The role of trehalose-6-phosphate in regulating resource allocation during senescence and stress

• Main Author: Abbas, S. J.
• Other Authors: Wingler, A.
• Published: University College London (University of London) 2017
• Online Access: https://ethos.bl.uk/OrderDetails.do?uin=uk.bl.ethos.756089

The sugars trehalose and sucrose are two non-reducing disaccharides which provide soluble energy in the form of stable molecules. Trehalose plays a variety of roles in organisms, but it is generally associated with protection of organisms during stress. There are five known pathways for trehalose synthesis, of which only the otsA-otsB pathway is found in plants. The content of the precursor of trehalose, trehalose-6-phosphate (T6P), increases with carbon availability and also reflects increased sugar contents during leaf senescence.

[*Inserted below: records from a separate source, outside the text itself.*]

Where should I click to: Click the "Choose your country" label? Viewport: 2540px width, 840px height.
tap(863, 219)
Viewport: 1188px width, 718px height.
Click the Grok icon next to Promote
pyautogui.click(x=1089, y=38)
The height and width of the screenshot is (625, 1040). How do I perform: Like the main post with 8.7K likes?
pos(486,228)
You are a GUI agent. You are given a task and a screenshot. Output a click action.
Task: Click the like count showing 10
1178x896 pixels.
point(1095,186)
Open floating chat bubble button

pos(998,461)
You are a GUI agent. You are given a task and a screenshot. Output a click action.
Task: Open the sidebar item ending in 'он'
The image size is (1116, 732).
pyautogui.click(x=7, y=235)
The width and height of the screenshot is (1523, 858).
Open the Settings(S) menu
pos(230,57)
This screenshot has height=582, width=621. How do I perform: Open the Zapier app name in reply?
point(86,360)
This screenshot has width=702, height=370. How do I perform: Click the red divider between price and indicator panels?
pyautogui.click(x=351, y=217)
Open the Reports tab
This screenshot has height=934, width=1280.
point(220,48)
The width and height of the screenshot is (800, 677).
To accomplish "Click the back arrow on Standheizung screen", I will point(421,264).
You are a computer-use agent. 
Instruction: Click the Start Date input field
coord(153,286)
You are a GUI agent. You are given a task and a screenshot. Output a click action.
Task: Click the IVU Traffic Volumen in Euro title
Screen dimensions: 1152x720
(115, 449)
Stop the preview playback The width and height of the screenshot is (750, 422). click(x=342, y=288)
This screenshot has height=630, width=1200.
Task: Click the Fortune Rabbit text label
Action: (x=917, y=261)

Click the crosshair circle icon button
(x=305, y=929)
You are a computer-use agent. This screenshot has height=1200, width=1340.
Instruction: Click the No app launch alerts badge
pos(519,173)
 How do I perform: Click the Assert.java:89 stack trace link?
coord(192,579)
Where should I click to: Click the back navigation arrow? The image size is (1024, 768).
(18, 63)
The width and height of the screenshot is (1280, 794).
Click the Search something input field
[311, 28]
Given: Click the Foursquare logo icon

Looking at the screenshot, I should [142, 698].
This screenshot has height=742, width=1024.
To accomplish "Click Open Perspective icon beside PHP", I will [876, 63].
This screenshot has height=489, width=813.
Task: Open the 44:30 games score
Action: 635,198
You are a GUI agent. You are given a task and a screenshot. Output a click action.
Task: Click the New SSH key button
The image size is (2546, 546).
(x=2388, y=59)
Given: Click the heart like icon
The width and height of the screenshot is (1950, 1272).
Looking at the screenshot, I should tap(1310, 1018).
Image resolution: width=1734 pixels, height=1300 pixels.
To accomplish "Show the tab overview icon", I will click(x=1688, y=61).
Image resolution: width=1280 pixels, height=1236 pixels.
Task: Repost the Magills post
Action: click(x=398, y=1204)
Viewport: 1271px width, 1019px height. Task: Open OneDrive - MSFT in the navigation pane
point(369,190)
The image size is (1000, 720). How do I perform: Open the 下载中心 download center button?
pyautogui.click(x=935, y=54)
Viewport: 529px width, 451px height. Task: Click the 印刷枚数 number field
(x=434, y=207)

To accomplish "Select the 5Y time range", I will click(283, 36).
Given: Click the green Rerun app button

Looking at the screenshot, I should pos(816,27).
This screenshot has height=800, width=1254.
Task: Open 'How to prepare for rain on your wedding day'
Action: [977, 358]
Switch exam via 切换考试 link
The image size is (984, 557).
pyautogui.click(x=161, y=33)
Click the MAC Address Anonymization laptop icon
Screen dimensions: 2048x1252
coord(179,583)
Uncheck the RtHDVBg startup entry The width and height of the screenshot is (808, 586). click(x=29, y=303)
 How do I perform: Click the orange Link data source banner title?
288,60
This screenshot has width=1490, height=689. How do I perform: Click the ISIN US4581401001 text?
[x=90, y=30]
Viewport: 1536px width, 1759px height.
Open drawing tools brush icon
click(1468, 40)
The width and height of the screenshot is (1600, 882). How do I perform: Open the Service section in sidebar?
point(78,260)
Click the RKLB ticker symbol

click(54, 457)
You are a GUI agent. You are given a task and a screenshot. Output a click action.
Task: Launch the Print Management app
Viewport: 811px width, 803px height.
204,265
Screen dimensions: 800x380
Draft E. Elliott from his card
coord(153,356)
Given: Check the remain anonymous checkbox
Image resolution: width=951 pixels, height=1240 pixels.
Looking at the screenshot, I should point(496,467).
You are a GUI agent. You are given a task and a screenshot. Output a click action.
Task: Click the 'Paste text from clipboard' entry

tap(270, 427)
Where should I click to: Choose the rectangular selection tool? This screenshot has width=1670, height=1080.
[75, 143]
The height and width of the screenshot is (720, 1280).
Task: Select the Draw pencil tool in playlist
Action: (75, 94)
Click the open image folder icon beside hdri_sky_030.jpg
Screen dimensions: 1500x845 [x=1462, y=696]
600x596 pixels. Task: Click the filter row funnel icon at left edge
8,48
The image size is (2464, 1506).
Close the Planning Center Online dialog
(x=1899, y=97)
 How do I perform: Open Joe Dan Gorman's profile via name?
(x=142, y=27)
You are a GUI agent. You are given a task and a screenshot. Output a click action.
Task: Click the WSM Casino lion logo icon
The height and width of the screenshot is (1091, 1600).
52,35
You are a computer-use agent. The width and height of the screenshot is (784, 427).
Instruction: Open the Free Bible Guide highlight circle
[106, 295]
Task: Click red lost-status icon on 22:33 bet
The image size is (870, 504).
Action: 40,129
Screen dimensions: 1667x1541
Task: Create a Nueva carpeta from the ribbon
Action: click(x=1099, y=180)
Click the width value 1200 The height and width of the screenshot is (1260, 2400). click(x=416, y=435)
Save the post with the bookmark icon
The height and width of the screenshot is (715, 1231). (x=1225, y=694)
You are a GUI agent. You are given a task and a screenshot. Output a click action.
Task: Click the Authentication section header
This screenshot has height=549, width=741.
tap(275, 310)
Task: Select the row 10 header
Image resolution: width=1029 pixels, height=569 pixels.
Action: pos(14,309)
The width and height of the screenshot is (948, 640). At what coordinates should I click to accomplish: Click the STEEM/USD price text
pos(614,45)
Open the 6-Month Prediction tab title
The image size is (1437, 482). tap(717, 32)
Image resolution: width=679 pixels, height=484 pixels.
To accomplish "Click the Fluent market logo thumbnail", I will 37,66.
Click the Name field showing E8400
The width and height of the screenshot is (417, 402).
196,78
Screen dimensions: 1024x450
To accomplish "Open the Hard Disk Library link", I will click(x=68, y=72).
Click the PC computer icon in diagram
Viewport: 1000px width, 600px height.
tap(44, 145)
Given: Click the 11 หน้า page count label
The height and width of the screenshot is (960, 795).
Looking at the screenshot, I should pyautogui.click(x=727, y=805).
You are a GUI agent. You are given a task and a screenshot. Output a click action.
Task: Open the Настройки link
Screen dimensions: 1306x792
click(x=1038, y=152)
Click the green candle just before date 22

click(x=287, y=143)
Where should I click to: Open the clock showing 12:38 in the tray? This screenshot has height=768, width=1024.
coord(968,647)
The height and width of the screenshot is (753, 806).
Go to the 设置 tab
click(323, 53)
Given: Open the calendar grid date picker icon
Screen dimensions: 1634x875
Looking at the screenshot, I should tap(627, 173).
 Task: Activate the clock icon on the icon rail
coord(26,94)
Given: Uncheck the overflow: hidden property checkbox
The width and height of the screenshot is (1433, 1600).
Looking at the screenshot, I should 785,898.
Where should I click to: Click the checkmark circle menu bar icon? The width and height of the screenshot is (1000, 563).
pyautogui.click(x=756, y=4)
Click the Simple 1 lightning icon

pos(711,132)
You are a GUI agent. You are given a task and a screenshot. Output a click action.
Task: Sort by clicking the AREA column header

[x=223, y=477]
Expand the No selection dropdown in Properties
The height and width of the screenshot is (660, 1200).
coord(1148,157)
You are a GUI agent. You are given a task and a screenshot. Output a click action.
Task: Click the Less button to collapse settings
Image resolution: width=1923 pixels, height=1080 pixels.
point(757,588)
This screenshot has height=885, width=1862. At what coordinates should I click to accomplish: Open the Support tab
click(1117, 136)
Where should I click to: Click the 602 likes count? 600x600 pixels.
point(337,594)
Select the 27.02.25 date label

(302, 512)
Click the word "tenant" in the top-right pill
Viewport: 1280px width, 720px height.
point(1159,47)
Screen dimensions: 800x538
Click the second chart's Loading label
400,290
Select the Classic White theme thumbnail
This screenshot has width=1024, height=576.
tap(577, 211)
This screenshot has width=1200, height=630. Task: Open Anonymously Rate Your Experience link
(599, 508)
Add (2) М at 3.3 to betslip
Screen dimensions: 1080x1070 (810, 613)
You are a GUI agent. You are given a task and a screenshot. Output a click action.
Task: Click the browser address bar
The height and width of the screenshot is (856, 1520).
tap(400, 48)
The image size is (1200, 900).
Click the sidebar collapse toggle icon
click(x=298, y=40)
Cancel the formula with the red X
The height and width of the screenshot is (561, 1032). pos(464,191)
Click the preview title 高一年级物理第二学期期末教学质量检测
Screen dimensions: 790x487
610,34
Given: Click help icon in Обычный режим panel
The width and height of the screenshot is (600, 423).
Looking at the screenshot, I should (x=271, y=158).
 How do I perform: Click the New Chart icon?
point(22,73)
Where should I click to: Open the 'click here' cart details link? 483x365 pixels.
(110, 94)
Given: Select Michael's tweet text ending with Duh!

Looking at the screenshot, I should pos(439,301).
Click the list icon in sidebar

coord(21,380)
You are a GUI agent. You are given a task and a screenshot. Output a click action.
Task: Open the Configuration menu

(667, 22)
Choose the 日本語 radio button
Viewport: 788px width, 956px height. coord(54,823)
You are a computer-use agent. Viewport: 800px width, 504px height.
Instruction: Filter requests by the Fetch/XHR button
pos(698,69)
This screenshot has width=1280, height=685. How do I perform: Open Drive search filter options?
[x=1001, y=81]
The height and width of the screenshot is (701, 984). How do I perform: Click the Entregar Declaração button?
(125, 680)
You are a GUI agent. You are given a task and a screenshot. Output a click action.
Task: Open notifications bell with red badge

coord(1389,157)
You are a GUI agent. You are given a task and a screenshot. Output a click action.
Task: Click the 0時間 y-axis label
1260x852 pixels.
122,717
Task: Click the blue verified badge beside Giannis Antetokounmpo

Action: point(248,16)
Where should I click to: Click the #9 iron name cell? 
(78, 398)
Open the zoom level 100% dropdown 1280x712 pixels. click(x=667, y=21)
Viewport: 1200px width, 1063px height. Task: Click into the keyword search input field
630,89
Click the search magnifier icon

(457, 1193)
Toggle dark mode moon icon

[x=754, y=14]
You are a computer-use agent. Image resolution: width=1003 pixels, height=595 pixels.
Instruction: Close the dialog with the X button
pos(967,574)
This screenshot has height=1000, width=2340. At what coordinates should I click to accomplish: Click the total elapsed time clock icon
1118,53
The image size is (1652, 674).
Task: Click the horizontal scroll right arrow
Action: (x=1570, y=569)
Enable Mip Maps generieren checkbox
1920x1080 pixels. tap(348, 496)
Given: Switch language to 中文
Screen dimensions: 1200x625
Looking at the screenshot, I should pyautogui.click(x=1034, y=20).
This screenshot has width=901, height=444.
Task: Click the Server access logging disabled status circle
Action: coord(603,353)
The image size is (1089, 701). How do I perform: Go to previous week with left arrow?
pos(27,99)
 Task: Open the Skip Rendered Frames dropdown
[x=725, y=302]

In addition, T6P inhibits starch degradation during the night dependent on carbon availability. The aims of the thesis were to determine the role of T6P during stress (cold stress and extended nights) and to explore the role of T6P in plant development by targeted manipulation in senescing leaves and in developing seeds. Transgenic Arabidopsis lines expressing the E. coli genes for T6P synthase (otsA) and T6P phosphatase (otsB) behind a constitutive promoter were initially grown under a 12 h day and 12 h night circadian cycle, before the night was extended by 6 h to study the role of T6P in adjusting the rate of starch breakdown. Under extended night conditions, seed yield was reduced more strongly in the otsA and otsB transgenics than in wild-type plants, suggesting that disruption of T6P metabolism affects the adjustment to extended nights. To analyse the involvement of T6P in senescence regulation and seed formation, transgenic Arabidopsis lines were created expressing otsA, otsB and the Arabidopsis T6P synthase gene, TPS1, under control of the highly senescence-specific SAG12 promoter and the seed-specific OLE1 promoter. Delayed senescence was observed in transgenic lines expressing TPS1 under control of the OLE1 promoter and further analysis indicated that this was because of increased seed sink strength.